ASSIGNMENT - How many of the lines in the material underneath include the string "Favorites"? State the number only.

DATA EXCERPTS -
↓

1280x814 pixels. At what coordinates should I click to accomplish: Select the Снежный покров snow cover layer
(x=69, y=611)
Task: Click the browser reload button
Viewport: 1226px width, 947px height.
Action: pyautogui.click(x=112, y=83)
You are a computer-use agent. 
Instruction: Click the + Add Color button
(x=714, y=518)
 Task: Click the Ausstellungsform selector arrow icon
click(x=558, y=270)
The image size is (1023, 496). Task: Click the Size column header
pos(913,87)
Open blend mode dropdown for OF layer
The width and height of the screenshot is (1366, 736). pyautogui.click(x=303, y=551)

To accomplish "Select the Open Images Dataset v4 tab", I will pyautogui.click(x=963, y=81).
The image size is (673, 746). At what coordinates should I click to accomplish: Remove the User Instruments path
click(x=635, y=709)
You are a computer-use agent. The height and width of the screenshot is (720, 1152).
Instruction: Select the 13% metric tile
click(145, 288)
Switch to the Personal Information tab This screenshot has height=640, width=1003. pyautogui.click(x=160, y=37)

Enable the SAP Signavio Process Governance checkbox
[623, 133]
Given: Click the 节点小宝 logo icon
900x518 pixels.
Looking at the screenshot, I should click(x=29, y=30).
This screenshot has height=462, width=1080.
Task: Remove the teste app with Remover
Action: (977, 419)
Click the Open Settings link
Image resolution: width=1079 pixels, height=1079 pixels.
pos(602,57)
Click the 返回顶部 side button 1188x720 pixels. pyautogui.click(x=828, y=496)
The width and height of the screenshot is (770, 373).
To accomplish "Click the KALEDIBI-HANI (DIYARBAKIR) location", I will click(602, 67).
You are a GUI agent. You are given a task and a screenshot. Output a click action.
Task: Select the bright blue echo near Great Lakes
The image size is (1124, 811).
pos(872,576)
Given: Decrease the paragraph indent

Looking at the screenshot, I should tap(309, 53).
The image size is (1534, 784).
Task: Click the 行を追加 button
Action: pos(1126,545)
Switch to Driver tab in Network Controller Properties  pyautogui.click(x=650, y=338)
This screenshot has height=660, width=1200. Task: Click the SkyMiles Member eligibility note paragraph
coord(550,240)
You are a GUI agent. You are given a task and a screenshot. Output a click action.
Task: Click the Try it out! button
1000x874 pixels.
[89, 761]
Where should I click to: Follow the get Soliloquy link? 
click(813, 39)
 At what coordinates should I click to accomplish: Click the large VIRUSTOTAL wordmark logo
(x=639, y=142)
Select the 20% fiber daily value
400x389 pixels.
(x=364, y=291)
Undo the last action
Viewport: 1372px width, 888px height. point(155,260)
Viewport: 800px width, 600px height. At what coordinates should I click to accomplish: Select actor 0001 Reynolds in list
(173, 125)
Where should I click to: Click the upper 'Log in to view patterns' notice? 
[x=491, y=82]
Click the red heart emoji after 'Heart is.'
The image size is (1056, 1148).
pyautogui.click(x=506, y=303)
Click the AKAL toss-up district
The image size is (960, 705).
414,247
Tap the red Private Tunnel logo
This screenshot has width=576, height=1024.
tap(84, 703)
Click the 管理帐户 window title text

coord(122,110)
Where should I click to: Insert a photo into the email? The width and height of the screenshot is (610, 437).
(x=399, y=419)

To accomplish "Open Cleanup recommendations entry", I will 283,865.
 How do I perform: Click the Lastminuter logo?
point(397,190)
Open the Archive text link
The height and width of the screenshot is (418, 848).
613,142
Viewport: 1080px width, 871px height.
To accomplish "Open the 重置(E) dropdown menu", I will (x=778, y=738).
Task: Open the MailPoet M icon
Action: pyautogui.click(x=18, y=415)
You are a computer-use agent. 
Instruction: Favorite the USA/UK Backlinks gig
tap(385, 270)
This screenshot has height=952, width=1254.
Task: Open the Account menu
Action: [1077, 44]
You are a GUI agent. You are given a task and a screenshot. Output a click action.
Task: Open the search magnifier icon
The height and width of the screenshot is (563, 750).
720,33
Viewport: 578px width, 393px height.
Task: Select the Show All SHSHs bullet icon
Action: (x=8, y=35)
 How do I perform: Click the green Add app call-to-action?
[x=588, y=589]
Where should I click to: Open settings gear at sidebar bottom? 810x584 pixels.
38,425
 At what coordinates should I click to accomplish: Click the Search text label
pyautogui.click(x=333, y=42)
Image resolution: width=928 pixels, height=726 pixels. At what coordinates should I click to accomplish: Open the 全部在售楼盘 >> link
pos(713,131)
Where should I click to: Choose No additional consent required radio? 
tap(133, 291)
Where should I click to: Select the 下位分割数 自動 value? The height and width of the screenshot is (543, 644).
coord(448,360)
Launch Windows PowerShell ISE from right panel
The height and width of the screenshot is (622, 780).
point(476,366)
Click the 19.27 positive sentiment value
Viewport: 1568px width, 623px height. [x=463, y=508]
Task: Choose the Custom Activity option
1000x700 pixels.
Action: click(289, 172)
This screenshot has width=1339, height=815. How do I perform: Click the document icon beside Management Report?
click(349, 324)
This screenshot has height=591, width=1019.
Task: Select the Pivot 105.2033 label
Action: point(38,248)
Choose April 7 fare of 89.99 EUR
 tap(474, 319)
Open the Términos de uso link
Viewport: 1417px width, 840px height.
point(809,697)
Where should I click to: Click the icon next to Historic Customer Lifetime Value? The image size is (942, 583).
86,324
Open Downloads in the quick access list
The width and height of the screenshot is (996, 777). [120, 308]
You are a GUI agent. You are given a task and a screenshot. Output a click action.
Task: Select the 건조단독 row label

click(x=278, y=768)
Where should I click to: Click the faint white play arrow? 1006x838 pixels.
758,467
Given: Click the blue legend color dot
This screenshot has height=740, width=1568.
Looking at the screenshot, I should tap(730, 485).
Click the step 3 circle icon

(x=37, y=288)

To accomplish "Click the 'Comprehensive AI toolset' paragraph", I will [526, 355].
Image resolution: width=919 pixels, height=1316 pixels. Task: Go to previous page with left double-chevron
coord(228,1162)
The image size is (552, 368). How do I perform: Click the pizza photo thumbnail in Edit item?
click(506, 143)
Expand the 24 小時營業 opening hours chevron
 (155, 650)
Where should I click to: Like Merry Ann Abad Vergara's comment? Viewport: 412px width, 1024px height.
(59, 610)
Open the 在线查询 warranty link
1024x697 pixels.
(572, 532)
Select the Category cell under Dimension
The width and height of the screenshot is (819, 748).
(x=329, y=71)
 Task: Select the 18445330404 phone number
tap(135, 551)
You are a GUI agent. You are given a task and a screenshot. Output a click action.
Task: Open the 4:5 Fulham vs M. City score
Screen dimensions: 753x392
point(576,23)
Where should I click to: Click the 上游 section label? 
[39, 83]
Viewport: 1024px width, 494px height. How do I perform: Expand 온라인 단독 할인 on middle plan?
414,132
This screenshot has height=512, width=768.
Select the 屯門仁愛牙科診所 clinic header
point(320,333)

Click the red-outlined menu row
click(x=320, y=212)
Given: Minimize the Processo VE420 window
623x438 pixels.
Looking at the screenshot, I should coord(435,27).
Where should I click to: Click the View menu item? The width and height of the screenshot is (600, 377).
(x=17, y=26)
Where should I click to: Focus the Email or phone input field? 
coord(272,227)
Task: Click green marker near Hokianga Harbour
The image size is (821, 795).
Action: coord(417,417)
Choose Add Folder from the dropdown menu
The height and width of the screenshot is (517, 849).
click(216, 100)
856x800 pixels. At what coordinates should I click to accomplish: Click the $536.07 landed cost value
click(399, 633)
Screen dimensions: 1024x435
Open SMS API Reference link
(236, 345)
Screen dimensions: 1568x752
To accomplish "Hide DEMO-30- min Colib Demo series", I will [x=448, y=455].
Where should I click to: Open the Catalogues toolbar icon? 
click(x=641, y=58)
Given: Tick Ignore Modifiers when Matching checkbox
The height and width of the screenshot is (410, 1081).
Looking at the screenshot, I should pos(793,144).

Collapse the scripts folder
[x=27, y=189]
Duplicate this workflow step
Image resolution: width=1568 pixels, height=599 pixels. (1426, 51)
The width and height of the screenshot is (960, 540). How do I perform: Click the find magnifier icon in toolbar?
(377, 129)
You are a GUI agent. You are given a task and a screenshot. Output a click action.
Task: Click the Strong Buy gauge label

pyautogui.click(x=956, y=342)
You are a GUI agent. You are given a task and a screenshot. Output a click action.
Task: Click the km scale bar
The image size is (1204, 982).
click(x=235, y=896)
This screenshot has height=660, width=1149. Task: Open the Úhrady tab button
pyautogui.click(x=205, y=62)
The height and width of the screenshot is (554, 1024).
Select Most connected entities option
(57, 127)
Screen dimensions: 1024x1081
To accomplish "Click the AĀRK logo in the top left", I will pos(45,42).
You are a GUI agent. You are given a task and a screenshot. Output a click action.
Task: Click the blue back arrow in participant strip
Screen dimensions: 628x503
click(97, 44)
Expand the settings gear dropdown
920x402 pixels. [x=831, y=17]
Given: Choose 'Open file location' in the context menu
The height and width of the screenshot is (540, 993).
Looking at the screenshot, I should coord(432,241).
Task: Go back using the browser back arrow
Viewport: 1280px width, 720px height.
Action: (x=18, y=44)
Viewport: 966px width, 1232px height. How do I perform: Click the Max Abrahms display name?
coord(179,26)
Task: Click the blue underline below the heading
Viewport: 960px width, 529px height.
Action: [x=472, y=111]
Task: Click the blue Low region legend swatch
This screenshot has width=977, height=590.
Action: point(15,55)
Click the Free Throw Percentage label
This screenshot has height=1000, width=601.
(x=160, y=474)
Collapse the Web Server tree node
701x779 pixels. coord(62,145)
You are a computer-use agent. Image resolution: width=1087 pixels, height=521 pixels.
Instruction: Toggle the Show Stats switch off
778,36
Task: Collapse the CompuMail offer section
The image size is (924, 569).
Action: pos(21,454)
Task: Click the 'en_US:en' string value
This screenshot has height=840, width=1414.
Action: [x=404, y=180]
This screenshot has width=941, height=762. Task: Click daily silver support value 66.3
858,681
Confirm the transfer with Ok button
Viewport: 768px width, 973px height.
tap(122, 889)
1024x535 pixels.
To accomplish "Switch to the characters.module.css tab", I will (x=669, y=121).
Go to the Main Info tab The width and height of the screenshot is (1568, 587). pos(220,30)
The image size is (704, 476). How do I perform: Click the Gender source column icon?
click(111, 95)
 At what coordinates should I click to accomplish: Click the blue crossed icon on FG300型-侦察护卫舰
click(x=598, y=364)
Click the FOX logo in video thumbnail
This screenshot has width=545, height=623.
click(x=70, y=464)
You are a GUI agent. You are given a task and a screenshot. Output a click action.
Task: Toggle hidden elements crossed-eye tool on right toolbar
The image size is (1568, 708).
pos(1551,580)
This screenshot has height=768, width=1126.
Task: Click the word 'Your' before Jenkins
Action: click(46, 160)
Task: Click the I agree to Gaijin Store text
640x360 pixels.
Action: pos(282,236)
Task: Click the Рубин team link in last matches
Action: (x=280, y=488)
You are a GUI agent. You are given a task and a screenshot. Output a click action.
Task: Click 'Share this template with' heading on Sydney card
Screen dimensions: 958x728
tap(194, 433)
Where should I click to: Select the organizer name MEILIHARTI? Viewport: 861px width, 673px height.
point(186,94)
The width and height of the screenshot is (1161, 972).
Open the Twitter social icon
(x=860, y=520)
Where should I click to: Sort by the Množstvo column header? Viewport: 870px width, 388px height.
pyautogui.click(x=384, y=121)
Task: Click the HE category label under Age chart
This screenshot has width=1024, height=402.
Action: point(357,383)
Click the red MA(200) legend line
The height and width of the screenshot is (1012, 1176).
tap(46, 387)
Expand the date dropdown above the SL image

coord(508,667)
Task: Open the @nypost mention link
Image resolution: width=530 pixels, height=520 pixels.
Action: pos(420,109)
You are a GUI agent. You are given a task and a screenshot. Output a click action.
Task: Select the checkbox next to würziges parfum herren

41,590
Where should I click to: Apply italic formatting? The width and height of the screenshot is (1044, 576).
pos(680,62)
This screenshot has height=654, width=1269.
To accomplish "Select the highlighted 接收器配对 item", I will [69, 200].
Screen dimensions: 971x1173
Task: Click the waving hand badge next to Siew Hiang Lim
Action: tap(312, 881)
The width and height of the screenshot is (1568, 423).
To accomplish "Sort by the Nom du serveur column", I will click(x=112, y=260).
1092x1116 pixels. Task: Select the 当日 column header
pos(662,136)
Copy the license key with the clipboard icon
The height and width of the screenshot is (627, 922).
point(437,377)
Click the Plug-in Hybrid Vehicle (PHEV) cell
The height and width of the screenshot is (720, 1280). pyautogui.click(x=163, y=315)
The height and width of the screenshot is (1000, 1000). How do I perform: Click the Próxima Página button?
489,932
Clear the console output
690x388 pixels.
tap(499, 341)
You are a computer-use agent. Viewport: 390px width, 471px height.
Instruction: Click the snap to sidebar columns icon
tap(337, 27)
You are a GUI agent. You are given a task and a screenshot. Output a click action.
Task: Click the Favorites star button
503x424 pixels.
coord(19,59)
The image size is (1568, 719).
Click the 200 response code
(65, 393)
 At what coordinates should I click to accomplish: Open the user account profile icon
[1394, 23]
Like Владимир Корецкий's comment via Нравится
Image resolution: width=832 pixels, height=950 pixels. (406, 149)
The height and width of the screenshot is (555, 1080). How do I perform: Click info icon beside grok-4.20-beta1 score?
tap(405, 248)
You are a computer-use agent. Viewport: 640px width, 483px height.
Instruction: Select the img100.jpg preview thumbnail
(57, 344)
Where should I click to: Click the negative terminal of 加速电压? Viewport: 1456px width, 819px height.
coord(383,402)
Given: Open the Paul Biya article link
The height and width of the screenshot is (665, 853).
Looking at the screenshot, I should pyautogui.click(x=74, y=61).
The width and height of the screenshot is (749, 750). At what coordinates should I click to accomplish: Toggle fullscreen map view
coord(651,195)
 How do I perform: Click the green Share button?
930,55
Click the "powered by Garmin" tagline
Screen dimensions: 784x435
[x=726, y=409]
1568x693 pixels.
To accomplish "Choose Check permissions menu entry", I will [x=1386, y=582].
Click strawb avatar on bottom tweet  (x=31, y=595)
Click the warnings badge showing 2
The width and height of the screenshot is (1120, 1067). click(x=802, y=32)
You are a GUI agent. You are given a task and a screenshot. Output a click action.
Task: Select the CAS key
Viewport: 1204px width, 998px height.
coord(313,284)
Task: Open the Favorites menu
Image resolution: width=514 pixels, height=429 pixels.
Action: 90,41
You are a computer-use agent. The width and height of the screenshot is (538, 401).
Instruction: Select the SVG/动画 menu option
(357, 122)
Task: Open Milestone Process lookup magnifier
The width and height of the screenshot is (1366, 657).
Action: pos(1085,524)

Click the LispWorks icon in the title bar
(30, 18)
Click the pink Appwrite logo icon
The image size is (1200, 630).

↑

WRITTEN ANSWER - 2